El dijo desde dentro: «¿quién es?», y yo respondí: «soy _La Peri_».
Abrió; entré, y sentándome á su lado, confesé sin omitir nada. ¡Qué
atrocidad! Pues he pasado todo el día de hoy revolviendo en mi cabeza
aquel acto, y trabajando por poner en claro si fué real ó no. Tengo
los sesos derretidos de tanto cavilar. Me parece que estoy viendo
á Tomás cuando yo le contaba aquellos horrores. Ponía una cara de
conmiseración que me lastimaba enormemente, y yo le decía: «Soy _La
Peri_; no vayas á creer que soy tu mujer»; y luego vuelta á contarle
cómo y por qué se mató Federico. Lo que me atormenta y me confunde es
la duda de si este delirio sólo tuvo realidad dentro de mi cerebro, ó
si, en efecto, yo me levanté de mi cama, y fuí al despacho de Tomás,
y él me abrió, y hablamos, y...
FELIPA.
Señorita, ¡por los clavos de Cristo!, eso no se hace nunca sino en
sueños.
AUGUSTA.
Pero en el trastorno en que yo estuve anoche, trastorno de los
sentidos y del alma toda, no sé... ¿No sabes tú que hay personas que
dormidas andan y hablan y repiten lo que les ha pasado recientemente?
FELIPA.
Sí, y á esos llaman sonámbulos.
AUGUSTA.
Yo no me he tenido nunca por sonámbula. ¡Oh, no, imposible que este
recuerdo amarguísimo sea recuerdo de un acto real! ¿Verdad que no?
La impresión del hecho que llevo en mí es de pesadilla, de esas
que á veces se quedan dentro de nosotros tan bien estampadas como
los hechos positivos. Pero... todo podría ser. Anoche deliraba yo
como un tifoideo, y tenía fiebre muy alta. Yo cerraba los ojos, y
al abrirlos de tiempo en tiempo, Tomás junto á mí, mirándome sin
pestañear. Sus miradas me penetraban hasta el fondo del alma. No
puedo asegurarte si le veía despierta ó le veía dormida. ¿Hablé yo?
¿Me levanté y anduve? Conservo una idea vaga de haber sentido sus
pasos alejándose hacia el despacho, á no sé qué hora de la noche.

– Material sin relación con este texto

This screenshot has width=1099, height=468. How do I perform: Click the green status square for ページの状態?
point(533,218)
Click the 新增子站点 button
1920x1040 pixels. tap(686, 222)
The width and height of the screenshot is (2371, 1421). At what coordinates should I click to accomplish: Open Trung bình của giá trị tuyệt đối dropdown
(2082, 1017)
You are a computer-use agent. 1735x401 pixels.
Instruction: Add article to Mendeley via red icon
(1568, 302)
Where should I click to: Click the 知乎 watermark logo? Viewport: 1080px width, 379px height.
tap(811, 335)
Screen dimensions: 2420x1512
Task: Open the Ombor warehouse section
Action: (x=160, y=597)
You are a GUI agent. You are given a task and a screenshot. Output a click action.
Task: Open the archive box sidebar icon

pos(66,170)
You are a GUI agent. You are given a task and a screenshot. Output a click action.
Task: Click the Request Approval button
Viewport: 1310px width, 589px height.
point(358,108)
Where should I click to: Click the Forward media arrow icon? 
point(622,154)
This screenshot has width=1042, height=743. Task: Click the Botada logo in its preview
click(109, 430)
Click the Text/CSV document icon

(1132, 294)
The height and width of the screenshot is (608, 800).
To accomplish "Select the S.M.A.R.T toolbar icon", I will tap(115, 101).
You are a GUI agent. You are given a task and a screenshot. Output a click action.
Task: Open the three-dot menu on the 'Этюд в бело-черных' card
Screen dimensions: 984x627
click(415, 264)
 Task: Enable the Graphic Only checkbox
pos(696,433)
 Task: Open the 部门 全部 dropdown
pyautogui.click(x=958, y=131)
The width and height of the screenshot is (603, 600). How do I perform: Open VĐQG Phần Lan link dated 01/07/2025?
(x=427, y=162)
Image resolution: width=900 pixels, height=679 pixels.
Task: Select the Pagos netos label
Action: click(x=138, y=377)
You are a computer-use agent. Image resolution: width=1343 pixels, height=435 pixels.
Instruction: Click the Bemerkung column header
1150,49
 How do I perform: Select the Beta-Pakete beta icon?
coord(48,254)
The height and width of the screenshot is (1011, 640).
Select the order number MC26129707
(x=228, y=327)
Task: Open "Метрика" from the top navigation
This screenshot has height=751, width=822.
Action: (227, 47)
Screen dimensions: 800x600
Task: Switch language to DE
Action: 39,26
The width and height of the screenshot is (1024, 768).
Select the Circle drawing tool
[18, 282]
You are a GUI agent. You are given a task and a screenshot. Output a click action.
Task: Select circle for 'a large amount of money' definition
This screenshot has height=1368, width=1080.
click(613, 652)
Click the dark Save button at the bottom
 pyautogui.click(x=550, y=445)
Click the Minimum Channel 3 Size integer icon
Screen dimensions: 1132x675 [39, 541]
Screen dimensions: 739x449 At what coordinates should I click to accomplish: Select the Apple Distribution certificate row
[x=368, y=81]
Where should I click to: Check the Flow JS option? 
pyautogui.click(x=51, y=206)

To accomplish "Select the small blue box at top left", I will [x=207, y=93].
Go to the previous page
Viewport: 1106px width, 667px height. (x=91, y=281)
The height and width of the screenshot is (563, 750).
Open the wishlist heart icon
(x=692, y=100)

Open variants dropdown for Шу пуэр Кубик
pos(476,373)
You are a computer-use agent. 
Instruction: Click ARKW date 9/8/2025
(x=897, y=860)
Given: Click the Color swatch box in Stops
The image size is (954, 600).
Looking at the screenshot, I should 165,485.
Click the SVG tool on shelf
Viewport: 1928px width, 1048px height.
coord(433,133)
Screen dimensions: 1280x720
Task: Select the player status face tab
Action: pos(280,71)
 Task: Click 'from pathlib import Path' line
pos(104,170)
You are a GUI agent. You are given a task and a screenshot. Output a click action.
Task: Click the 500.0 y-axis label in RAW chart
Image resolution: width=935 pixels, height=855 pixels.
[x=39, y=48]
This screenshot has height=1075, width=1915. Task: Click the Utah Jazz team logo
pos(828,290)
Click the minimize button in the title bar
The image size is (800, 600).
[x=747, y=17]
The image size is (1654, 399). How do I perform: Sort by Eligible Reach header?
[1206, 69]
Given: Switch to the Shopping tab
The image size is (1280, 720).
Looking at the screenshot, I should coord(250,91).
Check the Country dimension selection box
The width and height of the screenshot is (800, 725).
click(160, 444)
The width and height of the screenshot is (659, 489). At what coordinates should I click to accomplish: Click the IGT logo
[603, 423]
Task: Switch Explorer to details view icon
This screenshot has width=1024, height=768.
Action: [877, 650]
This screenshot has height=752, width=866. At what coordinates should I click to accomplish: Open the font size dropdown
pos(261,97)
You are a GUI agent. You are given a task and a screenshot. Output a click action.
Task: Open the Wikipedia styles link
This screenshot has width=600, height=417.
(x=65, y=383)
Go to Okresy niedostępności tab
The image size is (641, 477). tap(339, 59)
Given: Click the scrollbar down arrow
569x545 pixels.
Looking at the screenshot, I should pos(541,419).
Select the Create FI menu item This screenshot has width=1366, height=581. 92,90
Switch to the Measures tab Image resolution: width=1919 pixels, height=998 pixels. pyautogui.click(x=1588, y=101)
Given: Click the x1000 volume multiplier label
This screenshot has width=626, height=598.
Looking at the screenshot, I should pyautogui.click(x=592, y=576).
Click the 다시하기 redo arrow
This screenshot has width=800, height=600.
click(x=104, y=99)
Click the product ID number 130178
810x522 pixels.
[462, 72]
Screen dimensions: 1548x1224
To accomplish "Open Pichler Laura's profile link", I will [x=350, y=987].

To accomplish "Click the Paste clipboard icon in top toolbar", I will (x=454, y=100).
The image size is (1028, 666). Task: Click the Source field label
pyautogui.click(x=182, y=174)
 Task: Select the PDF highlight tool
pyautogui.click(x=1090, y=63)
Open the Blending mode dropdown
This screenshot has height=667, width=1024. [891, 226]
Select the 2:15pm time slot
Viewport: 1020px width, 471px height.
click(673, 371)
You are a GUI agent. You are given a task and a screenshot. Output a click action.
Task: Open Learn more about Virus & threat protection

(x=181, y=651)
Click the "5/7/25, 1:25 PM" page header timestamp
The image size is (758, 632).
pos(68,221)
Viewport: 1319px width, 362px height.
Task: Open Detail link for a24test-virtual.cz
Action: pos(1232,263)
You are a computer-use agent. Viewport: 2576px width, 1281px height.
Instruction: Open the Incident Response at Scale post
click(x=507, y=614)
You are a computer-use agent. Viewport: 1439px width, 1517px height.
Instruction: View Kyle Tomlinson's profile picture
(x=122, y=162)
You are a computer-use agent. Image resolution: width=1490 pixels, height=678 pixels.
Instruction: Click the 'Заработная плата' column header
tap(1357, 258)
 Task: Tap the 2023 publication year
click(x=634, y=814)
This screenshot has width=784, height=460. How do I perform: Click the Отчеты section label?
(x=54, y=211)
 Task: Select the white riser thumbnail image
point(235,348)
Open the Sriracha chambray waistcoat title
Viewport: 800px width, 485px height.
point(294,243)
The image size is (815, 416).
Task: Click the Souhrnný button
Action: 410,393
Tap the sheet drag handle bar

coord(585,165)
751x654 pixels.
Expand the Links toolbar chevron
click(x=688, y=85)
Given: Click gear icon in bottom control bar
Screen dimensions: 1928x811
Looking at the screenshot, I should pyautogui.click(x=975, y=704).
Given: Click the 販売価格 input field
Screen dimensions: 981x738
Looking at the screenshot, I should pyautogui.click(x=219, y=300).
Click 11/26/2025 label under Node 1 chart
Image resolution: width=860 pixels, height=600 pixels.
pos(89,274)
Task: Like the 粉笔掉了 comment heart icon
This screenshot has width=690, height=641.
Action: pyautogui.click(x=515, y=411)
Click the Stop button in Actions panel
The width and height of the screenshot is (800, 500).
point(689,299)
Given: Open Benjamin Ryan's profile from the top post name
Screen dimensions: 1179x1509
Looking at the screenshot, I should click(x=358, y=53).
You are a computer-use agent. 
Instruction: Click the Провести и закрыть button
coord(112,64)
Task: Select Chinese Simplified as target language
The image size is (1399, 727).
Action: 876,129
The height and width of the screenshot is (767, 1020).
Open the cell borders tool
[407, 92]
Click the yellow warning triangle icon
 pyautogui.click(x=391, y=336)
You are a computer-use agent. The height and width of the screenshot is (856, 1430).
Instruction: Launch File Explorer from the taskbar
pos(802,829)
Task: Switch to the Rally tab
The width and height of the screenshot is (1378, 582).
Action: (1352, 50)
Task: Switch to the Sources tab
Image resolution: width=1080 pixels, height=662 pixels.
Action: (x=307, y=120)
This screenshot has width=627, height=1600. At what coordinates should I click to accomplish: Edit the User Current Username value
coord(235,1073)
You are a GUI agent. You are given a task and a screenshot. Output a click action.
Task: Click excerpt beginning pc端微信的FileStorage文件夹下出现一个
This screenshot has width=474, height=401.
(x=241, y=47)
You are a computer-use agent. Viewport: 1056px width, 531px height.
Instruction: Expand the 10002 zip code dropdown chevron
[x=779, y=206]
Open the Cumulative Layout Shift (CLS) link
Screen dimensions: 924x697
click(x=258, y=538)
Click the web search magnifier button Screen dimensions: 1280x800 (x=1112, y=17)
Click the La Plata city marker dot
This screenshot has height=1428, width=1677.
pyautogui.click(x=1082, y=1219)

También ha quedado en mí una obscura reminiscencia de lo que me
atormentó la idea de ser yo _La Peri_, ese trasto, y de los esfuerzos
que hice para no ser ella, sino quien soy. ¡Lucha espantosa entre un
nombre y mi conciencia!... Pero nada puedo afirmar con certeza. No
sé qué daría por disipar esta duda horrible, cerciorándome de que no
hablé, de que no me vendí. (_Pasándose la mano por la frente._) ¡Cómo
está esta cabeza!
FELIPA, _atisbando á la puerta_.
Me parece que el señor viene. (_Se levanta._)
ESCENA XII
_Las mismas._ OROZCO.
OROZCO, _á su mujer_.
Querida, aunque no es tarde, harías bien en irte á descansar. ¿Por
qué no te acuestas?
AUGUSTA.
Espero á tener sueño. ¡He dormido tanto en este sofá!...
OROZCO.
La conversación no te conviene. (_Tomándole el pulso._) Ni pizca de
fiebre; pero la charla puede hacerte daño, y has picoteado bastante
esta noche: primero con tu papá, después con Manolo Infante, ahora
con Felipa.
AUGUSTA.
Hablar me distrae. Di, ¿se han ido todos ya?
OROZCO.
Todos. Como no estabas tú, la reunión, cansada de su propia
insipidez, se ha disuelto temprano. Y ahora nos quedaremos solos,
porque ésta se marchará también. Felipa, retírate, que algo tendrás
que hacer en tu casa.
FELIPA, _para sí_, _turbada_.
Parece que me echa. Sabe más que Merlín el señor éste... Imposible
que deje de... (_Alto._) Con permiso...
AUGUSTA.
Felipa, quedamos en que mañana recogerás en casa de Sobrino
veinticuatro varas, que con las diez y media que tienes...
FELIPA, _oficiosamente_.
Ocho y poco más, señorita... Pues hacen treinta y dos.
AUGUSTA.
Eso es; pero antes de cortar me traes la batista para verla, porque
si no es igual á la otra, la devolveremos.